Saved data entries:
-- Opening Marker --

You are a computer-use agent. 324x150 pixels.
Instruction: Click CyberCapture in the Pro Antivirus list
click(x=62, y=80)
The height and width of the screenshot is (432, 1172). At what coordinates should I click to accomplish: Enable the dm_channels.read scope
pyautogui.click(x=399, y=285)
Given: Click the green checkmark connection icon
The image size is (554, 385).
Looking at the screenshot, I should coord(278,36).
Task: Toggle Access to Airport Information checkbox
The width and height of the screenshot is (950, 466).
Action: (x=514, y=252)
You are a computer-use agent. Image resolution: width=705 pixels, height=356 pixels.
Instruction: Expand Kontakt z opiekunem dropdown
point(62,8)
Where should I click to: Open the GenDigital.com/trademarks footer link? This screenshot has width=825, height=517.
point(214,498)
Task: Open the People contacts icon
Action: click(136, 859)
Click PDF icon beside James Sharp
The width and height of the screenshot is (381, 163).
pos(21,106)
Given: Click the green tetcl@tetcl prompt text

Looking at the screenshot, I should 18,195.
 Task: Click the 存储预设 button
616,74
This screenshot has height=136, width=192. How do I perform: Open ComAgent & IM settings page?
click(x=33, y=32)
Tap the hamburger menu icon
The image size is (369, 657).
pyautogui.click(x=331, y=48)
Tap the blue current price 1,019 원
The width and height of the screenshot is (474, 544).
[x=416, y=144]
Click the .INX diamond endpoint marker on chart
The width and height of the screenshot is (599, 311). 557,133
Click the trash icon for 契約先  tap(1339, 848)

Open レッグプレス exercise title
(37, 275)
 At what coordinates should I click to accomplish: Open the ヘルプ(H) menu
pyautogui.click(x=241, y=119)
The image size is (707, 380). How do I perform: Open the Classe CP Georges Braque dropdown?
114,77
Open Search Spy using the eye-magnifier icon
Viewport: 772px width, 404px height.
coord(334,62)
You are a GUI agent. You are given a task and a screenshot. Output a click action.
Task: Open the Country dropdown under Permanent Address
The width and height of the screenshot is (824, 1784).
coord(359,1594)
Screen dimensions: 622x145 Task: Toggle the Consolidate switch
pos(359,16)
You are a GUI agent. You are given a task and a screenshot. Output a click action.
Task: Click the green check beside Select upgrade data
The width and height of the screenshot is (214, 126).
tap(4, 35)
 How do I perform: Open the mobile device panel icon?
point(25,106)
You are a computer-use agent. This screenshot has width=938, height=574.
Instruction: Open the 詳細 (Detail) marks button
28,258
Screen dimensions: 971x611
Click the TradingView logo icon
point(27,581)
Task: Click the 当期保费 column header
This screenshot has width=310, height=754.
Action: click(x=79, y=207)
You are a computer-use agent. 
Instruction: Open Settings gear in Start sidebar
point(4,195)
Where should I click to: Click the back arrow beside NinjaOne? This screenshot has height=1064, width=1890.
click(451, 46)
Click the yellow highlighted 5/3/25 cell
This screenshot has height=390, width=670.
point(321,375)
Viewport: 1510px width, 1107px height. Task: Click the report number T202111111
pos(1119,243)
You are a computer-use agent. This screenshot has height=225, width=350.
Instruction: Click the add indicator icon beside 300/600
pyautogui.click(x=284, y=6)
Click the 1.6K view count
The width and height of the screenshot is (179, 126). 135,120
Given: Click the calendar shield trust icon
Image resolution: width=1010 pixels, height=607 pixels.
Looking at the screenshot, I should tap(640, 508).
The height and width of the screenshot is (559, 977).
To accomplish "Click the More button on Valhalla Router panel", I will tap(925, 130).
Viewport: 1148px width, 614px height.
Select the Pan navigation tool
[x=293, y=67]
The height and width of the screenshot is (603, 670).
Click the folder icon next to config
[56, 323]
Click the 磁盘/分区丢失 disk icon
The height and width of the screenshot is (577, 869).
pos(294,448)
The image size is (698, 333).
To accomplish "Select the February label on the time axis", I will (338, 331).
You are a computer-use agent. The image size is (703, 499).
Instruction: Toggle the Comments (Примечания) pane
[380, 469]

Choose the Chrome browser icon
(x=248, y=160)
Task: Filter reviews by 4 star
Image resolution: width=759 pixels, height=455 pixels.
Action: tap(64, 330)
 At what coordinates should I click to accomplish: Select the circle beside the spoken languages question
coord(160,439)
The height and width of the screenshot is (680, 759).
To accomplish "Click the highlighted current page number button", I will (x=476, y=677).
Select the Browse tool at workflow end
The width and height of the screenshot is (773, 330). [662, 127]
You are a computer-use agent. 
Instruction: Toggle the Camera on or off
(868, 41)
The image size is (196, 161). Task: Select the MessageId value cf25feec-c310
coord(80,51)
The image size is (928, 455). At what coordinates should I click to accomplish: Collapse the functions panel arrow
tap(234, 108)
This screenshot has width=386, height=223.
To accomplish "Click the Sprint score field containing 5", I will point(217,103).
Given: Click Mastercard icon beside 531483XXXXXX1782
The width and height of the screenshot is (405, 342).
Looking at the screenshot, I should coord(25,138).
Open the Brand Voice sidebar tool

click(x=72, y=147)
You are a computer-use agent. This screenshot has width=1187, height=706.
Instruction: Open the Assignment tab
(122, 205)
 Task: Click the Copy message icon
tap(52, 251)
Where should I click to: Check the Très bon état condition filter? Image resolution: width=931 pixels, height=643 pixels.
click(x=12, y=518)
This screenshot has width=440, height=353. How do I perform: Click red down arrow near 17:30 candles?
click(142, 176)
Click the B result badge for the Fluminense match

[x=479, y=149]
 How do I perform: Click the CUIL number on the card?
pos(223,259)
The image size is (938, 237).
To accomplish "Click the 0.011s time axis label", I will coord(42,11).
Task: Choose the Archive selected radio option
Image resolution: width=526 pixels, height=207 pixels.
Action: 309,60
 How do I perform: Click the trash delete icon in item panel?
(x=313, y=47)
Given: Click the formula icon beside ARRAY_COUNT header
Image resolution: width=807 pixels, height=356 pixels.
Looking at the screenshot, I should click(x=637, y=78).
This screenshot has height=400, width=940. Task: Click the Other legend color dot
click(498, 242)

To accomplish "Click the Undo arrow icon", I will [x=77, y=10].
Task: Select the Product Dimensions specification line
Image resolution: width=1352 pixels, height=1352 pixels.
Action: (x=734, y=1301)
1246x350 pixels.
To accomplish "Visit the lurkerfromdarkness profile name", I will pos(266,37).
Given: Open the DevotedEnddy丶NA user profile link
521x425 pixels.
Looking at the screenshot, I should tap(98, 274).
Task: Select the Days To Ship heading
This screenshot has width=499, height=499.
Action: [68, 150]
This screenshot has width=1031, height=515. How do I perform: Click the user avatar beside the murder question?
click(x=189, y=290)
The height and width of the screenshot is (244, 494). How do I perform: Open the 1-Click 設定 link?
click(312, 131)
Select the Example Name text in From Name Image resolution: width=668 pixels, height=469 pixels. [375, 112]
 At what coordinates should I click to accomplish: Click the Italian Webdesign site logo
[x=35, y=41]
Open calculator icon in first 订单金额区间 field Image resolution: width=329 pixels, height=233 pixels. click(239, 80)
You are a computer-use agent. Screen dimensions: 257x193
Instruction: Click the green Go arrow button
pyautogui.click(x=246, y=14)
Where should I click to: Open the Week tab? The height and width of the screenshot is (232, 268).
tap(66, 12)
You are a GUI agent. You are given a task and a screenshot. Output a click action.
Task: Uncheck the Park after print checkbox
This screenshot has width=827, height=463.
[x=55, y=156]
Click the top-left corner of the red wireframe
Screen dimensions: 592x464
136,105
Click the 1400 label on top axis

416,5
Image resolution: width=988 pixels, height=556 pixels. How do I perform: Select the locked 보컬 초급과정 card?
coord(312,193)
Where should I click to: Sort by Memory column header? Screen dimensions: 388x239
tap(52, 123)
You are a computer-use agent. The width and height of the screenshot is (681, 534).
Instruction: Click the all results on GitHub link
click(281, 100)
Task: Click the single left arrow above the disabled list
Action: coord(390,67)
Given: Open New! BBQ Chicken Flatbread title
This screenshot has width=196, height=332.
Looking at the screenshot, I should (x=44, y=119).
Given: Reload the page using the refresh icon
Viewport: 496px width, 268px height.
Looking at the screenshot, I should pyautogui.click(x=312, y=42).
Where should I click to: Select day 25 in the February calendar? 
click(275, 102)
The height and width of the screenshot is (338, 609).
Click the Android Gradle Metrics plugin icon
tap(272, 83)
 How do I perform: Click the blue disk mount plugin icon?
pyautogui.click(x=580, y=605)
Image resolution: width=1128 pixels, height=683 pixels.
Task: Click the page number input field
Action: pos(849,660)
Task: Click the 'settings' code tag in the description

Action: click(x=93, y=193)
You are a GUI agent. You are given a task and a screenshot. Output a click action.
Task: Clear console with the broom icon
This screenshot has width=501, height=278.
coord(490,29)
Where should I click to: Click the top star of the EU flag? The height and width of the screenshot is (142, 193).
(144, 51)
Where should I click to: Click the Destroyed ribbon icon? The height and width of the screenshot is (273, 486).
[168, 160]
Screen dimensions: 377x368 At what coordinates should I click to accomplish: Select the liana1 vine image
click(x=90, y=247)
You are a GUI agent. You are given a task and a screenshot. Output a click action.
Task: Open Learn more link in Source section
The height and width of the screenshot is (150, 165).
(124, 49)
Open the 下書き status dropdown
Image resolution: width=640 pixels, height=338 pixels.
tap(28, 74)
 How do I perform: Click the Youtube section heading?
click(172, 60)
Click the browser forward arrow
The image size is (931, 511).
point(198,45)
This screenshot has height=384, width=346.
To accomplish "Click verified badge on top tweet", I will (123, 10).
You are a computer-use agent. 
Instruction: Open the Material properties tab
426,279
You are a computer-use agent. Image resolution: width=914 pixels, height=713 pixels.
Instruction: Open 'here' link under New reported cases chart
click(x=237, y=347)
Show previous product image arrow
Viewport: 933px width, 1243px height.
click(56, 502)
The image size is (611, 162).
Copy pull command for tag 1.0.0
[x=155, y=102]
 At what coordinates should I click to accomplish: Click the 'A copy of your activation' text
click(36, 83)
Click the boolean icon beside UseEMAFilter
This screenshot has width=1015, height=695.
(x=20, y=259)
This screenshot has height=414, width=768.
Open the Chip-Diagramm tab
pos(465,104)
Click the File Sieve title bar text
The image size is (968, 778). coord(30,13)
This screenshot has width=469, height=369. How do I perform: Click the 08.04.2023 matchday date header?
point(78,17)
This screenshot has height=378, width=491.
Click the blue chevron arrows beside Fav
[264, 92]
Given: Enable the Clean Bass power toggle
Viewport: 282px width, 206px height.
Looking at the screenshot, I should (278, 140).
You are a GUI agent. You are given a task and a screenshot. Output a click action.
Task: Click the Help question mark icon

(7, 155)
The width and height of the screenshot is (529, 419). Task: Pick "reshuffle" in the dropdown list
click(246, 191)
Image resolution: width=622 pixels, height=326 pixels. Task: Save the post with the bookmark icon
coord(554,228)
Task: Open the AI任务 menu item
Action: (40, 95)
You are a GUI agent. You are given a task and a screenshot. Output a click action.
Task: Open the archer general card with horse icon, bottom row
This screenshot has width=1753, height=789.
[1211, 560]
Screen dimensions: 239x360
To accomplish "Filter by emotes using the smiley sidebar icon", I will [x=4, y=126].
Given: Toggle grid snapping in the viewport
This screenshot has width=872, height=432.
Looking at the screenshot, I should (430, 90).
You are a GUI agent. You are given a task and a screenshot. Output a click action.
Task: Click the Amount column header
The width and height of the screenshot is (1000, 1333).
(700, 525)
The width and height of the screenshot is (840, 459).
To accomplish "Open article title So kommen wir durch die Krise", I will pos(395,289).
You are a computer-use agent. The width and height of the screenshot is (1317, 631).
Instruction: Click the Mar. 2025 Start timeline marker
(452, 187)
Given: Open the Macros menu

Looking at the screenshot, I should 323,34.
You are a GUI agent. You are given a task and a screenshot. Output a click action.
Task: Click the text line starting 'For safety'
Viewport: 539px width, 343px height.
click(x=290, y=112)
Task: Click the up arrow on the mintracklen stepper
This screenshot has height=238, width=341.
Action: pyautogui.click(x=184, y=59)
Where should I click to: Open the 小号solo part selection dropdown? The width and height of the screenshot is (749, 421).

-- Closing Marker --

For the string "profile", show each line of the entries above where it occurs.

**EXERCISE RESULT:**
To accomplish "Visit the lurkerfromdarkness profile name", I will pos(266,37).
Given: Open the DevotedEnddy丶NA user profile link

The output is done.